Problem requirements: Please echo the entries below word for word, from the first line of the entries through the line with "pyautogui.click(x=822, y=410)", including that line.
----
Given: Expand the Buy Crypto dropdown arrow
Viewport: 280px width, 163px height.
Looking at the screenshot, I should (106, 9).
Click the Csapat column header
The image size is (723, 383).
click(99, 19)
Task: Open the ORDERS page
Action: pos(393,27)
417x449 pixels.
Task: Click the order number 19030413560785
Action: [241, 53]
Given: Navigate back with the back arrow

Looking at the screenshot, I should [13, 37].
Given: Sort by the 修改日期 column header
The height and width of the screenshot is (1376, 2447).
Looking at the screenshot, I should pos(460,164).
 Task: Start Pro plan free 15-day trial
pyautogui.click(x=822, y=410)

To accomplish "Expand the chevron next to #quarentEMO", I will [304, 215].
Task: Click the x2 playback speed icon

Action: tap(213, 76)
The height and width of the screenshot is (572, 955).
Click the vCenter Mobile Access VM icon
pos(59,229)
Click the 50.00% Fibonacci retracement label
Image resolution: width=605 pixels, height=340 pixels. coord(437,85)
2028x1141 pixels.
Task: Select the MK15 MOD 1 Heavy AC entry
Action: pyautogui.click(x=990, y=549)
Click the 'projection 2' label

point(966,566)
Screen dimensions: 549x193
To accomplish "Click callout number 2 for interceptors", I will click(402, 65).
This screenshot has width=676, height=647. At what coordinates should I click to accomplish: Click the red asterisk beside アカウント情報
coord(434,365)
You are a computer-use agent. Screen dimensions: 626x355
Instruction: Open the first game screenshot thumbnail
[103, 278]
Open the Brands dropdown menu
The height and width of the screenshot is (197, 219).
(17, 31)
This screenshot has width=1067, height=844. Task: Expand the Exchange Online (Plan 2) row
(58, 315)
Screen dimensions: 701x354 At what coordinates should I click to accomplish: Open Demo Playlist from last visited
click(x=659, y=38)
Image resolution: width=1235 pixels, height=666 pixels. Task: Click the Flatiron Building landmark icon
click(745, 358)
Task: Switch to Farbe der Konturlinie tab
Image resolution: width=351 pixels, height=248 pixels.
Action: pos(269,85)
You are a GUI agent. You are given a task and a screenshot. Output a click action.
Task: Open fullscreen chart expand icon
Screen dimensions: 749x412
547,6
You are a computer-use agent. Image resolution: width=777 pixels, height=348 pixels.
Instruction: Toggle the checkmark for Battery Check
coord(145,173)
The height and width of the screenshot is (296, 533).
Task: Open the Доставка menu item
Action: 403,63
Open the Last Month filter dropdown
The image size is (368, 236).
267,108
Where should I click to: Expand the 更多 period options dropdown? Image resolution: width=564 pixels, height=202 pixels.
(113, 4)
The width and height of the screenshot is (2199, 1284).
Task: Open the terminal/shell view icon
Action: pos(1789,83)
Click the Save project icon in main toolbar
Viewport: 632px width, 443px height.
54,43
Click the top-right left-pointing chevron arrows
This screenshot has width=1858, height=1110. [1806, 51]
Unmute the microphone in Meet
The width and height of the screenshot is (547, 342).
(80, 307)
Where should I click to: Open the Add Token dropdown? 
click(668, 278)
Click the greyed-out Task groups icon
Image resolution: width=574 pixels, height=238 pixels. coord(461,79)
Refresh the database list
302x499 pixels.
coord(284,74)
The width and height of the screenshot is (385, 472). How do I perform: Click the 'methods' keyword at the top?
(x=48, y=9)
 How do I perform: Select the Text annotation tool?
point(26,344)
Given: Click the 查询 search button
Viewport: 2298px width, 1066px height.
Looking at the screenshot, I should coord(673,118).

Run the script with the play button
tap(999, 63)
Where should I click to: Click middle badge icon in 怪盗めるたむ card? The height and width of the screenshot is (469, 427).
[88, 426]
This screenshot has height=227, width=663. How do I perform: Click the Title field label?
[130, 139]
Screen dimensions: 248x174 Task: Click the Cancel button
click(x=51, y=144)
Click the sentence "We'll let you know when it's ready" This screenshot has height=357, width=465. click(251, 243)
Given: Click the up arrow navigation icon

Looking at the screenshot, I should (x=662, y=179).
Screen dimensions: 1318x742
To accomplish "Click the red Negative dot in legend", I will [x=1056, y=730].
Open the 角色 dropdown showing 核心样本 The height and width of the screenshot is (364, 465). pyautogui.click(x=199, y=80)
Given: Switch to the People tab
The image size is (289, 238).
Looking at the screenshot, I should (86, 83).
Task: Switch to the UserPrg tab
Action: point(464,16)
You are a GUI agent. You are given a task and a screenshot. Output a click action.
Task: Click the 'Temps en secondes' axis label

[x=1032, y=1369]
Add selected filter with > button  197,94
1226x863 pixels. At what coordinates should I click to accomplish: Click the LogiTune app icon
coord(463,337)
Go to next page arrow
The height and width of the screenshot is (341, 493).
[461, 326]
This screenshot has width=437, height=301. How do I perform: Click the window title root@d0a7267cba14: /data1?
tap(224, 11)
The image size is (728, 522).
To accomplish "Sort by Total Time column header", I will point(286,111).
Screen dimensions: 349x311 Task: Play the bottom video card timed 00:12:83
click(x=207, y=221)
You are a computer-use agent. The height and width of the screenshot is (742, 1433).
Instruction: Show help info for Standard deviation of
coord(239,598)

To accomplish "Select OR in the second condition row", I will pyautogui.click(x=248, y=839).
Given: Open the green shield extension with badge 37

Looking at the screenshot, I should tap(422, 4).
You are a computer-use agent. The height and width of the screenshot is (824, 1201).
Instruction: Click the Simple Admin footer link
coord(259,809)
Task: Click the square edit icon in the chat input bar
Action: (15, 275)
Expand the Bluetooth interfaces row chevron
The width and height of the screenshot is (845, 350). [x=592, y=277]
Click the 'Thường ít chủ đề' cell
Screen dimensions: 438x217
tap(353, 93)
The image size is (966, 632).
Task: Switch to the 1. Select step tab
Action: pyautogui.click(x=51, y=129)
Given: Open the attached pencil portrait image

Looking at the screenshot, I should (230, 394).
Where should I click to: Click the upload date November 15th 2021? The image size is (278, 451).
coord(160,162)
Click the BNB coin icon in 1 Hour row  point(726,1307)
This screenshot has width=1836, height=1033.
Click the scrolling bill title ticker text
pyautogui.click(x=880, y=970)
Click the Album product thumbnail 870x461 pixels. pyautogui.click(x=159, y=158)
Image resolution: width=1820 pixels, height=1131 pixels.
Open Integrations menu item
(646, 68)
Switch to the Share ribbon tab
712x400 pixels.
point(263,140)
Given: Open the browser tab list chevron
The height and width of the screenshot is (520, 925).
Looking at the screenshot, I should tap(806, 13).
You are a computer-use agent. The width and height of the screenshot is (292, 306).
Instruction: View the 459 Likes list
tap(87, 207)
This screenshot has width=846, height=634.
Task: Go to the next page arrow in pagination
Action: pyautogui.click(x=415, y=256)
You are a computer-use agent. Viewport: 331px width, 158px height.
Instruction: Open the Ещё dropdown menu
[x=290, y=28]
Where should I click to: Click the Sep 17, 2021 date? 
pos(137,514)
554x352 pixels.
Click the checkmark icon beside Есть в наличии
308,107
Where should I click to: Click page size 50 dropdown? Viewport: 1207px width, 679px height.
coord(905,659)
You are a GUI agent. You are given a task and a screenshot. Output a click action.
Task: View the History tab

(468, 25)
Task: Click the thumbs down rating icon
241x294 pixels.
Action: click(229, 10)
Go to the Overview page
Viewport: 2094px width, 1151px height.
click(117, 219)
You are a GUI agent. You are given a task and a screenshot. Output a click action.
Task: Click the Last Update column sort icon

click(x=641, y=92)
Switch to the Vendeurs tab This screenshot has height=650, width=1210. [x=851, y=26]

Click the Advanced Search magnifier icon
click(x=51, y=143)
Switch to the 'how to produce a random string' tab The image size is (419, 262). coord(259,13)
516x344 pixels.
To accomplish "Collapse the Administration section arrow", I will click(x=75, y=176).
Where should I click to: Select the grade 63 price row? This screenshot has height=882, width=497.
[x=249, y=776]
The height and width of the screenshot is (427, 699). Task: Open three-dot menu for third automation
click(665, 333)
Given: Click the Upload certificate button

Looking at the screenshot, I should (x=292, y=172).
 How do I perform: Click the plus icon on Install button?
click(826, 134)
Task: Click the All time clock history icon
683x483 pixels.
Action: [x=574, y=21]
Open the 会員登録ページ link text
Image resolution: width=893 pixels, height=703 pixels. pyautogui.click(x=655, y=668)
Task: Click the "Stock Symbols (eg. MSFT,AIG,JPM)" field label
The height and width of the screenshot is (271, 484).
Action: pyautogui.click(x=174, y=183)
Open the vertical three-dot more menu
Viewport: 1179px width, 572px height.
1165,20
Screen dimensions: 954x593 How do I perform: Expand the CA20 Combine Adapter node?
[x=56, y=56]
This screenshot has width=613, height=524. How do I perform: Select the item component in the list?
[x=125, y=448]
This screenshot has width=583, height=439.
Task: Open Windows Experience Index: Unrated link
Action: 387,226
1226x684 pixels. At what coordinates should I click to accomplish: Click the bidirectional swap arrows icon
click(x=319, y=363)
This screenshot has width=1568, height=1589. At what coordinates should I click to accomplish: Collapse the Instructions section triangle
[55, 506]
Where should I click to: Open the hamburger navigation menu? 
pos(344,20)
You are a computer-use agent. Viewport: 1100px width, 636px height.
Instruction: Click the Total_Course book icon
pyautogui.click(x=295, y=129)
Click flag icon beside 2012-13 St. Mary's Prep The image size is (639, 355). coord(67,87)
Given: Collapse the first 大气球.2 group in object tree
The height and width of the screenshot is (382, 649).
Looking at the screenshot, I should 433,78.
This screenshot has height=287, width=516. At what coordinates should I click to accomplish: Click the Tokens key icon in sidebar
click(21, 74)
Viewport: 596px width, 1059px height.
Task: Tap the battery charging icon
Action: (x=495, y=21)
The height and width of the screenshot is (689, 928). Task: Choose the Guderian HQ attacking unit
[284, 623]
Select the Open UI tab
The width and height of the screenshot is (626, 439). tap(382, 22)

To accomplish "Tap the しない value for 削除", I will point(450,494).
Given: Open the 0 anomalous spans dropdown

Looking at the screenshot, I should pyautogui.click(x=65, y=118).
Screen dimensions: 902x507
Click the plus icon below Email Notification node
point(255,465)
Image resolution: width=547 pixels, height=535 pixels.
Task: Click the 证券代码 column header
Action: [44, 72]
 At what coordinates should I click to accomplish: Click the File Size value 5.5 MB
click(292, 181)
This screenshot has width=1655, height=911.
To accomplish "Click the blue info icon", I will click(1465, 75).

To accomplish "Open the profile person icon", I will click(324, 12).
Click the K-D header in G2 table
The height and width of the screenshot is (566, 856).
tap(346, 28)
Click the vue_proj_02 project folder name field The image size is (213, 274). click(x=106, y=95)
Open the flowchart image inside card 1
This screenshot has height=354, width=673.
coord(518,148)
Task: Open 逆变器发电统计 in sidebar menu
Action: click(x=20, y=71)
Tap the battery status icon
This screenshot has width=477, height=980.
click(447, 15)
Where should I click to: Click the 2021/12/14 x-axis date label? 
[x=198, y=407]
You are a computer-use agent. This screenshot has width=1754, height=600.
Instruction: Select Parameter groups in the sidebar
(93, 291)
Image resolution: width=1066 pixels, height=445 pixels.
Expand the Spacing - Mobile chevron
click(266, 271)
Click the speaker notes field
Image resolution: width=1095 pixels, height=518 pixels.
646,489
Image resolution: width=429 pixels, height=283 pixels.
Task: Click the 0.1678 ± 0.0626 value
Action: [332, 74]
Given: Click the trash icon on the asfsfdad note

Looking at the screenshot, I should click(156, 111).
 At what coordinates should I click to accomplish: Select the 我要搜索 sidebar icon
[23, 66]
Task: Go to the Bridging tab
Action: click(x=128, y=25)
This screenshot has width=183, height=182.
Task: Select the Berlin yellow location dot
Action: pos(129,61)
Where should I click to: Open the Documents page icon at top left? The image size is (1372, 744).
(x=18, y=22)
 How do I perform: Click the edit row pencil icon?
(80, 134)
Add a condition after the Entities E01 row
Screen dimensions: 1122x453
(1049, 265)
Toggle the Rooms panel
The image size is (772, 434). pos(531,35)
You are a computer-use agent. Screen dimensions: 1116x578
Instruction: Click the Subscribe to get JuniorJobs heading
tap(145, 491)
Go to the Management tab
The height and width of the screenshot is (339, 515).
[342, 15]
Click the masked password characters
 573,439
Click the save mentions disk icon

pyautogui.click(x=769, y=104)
----
Complete answer:
Given: Expand the Buy Crypto dropdown arrow
Viewport: 280px width, 163px height.
Looking at the screenshot, I should (106, 9).
Click the Csapat column header
The image size is (723, 383).
click(99, 19)
Task: Open the ORDERS page
Action: pos(393,27)
417x449 pixels.
Task: Click the order number 19030413560785
Action: [241, 53]
Given: Navigate back with the back arrow

Looking at the screenshot, I should [13, 37].
Given: Sort by the 修改日期 column header
The height and width of the screenshot is (1376, 2447).
Looking at the screenshot, I should pos(460,164).
 Task: Start Pro plan free 15-day trial
pyautogui.click(x=822, y=410)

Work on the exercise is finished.